Psychotherapeutic interventions are the treatment of choice for AN and related conditions. However, the evidence-base for such treatments of adults with AN is extremely limited. A number of small trials have tested a range of therapies, yet there is no clear front runner. There is an urgent need to develop more efficacious treatments for adults with AN. Previous psychosocial treatments for AN have been adapted from those for other disorders and the effectiveness of a tailor-made intervention is yet to be tested. MANTRA is a treatment based on a specific maintenance model of AN. It draws on neuropsychological, social-cognitive and personality trait research in AN and includes both intra- and interpersonal maintaining factors. It also has some preliminary evidence for acceptability and effectiveness among the AN patient group [19, 20].
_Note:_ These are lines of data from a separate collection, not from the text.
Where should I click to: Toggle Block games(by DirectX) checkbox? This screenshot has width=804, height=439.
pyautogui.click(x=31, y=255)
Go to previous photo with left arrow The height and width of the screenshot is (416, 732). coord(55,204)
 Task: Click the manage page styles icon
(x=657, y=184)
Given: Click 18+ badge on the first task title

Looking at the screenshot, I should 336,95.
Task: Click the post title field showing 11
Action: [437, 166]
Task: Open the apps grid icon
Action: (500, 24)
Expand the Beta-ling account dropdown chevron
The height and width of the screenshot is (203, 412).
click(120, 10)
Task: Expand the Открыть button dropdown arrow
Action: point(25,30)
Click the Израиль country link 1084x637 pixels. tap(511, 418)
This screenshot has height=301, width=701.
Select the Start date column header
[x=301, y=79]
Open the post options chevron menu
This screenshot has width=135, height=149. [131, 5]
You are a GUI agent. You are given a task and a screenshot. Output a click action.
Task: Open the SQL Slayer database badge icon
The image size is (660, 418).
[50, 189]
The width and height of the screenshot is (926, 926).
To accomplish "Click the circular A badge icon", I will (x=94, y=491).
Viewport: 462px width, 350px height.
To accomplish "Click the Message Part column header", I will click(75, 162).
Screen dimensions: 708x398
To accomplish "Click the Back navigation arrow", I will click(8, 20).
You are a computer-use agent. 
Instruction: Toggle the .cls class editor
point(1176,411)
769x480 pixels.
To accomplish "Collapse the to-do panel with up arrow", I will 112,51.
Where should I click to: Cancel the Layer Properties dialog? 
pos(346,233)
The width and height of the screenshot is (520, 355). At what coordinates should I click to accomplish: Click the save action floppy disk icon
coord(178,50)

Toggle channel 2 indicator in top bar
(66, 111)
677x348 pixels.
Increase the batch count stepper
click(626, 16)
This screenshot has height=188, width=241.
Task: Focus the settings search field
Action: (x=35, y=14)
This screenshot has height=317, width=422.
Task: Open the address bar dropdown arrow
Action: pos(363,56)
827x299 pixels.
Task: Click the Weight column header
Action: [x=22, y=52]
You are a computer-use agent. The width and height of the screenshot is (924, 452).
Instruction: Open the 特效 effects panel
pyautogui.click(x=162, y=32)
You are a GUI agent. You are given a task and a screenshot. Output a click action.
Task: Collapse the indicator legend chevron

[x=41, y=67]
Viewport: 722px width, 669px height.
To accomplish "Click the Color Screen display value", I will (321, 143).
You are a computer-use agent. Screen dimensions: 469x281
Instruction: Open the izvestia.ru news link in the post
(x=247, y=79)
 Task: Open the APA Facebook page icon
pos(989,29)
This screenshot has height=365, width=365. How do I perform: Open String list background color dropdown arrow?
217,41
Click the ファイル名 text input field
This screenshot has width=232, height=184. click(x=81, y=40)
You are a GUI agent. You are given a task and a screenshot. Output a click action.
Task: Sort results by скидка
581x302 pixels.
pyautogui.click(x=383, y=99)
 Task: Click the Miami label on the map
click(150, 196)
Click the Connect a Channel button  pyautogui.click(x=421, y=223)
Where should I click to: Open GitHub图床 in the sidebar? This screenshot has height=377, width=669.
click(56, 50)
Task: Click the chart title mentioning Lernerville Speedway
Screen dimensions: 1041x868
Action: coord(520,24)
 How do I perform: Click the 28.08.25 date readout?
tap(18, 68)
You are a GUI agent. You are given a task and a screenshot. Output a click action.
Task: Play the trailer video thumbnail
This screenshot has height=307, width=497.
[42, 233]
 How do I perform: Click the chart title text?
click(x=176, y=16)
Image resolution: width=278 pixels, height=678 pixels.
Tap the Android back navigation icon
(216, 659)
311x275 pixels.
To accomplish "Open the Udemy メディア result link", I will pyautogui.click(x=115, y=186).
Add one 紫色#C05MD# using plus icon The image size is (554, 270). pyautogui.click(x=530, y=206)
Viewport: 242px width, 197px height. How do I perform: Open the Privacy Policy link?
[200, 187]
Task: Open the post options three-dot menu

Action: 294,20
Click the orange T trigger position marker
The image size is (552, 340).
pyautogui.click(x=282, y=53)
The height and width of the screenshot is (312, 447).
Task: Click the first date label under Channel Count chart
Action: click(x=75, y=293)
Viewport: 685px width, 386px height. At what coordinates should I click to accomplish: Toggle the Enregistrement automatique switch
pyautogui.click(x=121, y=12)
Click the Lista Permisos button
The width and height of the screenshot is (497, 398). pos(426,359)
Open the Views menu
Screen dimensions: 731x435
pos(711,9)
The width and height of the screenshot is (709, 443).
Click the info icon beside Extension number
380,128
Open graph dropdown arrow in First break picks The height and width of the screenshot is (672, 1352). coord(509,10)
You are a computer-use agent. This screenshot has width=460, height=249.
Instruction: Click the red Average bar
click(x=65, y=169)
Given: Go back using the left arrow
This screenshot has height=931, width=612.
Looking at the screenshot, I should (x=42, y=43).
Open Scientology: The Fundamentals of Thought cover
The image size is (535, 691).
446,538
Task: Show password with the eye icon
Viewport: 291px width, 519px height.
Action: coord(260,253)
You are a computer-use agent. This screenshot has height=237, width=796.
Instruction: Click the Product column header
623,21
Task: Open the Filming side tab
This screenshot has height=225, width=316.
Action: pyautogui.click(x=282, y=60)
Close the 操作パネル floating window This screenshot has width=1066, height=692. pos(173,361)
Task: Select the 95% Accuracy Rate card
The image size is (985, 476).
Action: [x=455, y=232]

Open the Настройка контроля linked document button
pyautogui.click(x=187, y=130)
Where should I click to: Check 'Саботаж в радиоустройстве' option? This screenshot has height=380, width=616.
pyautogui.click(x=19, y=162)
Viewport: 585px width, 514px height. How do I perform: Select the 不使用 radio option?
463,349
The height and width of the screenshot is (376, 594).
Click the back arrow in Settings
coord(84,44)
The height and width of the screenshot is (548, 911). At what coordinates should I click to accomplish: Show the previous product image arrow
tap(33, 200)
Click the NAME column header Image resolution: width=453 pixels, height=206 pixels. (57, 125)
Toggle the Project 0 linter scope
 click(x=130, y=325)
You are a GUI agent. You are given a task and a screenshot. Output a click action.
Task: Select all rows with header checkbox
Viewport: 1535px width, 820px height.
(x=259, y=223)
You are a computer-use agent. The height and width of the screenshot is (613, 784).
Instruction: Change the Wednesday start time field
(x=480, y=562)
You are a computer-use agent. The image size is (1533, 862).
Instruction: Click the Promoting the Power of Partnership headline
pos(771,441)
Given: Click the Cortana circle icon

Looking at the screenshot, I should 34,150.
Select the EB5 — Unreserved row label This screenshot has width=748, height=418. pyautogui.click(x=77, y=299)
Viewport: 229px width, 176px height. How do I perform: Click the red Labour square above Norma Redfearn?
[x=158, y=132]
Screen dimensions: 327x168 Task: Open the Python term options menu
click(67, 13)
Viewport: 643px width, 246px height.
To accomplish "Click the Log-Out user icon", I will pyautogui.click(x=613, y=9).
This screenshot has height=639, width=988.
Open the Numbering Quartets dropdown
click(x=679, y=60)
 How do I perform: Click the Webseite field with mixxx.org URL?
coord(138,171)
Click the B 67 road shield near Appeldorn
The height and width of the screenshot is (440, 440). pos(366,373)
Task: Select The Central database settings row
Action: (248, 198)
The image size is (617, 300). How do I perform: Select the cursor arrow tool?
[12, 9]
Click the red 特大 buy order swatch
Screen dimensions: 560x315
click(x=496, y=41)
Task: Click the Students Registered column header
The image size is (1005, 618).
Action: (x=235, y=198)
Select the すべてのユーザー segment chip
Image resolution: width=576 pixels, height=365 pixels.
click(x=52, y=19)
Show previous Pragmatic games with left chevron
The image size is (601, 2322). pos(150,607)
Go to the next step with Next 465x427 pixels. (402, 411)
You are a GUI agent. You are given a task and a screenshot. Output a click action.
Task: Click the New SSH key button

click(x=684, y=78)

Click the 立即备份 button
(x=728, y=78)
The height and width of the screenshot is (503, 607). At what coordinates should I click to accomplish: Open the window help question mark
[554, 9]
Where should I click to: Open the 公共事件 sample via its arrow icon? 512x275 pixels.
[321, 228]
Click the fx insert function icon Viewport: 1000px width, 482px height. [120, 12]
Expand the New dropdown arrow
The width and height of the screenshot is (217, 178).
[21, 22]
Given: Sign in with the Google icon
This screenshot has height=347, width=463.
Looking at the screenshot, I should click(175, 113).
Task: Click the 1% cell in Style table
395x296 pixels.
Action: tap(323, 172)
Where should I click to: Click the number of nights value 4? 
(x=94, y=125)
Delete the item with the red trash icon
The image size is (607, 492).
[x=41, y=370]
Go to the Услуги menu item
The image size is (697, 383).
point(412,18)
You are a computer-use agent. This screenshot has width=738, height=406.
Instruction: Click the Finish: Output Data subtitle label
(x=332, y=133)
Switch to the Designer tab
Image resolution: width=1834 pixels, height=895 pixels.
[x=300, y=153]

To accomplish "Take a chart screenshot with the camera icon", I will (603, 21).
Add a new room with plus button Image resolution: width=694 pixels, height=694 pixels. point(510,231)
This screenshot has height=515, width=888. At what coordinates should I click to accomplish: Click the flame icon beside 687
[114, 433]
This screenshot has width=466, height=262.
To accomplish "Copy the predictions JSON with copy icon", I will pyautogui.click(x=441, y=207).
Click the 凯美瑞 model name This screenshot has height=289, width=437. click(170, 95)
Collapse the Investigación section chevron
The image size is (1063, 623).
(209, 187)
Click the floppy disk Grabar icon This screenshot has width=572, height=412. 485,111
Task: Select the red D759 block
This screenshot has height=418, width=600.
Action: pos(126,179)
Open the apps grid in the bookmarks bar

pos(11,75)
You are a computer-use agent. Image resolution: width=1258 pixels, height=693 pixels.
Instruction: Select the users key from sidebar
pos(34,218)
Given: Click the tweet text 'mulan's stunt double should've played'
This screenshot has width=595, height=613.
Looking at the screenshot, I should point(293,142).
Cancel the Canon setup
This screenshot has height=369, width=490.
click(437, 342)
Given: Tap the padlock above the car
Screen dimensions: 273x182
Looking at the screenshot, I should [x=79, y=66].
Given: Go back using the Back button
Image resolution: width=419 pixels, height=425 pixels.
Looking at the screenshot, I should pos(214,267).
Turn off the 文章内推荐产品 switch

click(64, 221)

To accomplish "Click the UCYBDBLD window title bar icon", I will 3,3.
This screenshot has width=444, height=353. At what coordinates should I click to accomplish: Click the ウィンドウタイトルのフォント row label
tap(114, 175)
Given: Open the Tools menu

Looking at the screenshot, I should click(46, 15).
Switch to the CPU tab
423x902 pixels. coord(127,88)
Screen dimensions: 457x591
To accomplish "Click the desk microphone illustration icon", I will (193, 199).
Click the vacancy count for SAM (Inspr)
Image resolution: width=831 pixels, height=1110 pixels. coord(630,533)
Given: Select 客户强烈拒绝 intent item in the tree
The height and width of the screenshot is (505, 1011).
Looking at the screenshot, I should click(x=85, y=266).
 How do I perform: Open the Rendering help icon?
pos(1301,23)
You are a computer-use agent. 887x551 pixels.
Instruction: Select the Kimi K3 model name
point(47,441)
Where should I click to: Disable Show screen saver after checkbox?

The comparison treatment, SSCM, has been selected as it was found to be superior to two other active treatments [18] and is therefore a suitable alternative to MANTRA. However, the advantages of SSCM appear to fade over time [50]. Therefore longer-term follow-up is needed to determine whether treatment effects of SSCM and MANTRA persist over time, which we plan to explore in future studies.

Potential implications

The MOSAIC study is the first large-scale RCT to compare the efficacy of MANTRA and SSCM for adult outpatients with AN or EDNOS-AN. The economic analysis will give insight into the total cost of treating the disorder and inform future best practice guidance. The results of this study will provide a rigorous evaluation of a novel treatment for AN (MANTRA) which could be implemented in the NHS and made available to services across the UK.

Strengths

This trial has a number of strengths. In particular the large sample size provides sufficient power to draw meaningful conclusions. Generalizability of results is facilitated by maximizing recruitment; four separate sites participate in the study and the broad inclusion criteria ensure inclusion of patients along the full spectrum of AN severity. Therapist bias is reduced as all therapists treat patients using both MANTRA and SSCM, and research bias is reduced by researcher blinding to treatment and stratified randomization. To help prevent trial drop-out, treatment and research are kept separate.

Challenges

Maintaining motivation over the prolonged study period may be challenging. All clinical and research personnel involved in MOSAIC will receive a monthly newsletter providing updates on recruitment, answering queries, and offering encouragement to each NHS site. There will also be a facility to allow anonymous feedback from clinicians about their experience of the two interventions and of taking part in an RCT. Quality control measures have also been considered. To avoid therapeutic drift, clinicians will receive ‘booster’ training days over the course of the study and work using separate treatment manuals. Therapists will attend weekly supervision by senior clinicians. Supervision for MANTRA and SSCM will be carried out separately to avoid contamination across therapies. Psychotherapeutic sessions will be audio taped and case record forms will be kept for individual patients to ensure adherence to treatment protocol and the uniformity of treatment delivery. To aid in participant retention we will keep a certain level of continuity in the researcher-participant pairing and collect alternative contact information should participant circumstances change. Through understanding that research assessments may seem arduous at times, we aim to accommodate participants wherever possible by offering home visits, telephone interviewing and financial reimbursement.

Conclusion

To conclude, this paper sets out a protocol for a multi-center RCT that will enhance the current knowledge of the relative efficacy of potential treatments for AN, using a number of neuropsychological, social cognitive and psychological measures.

Trial status

Recruitment for the trial is on-going. Data collection will continue until end of 2013.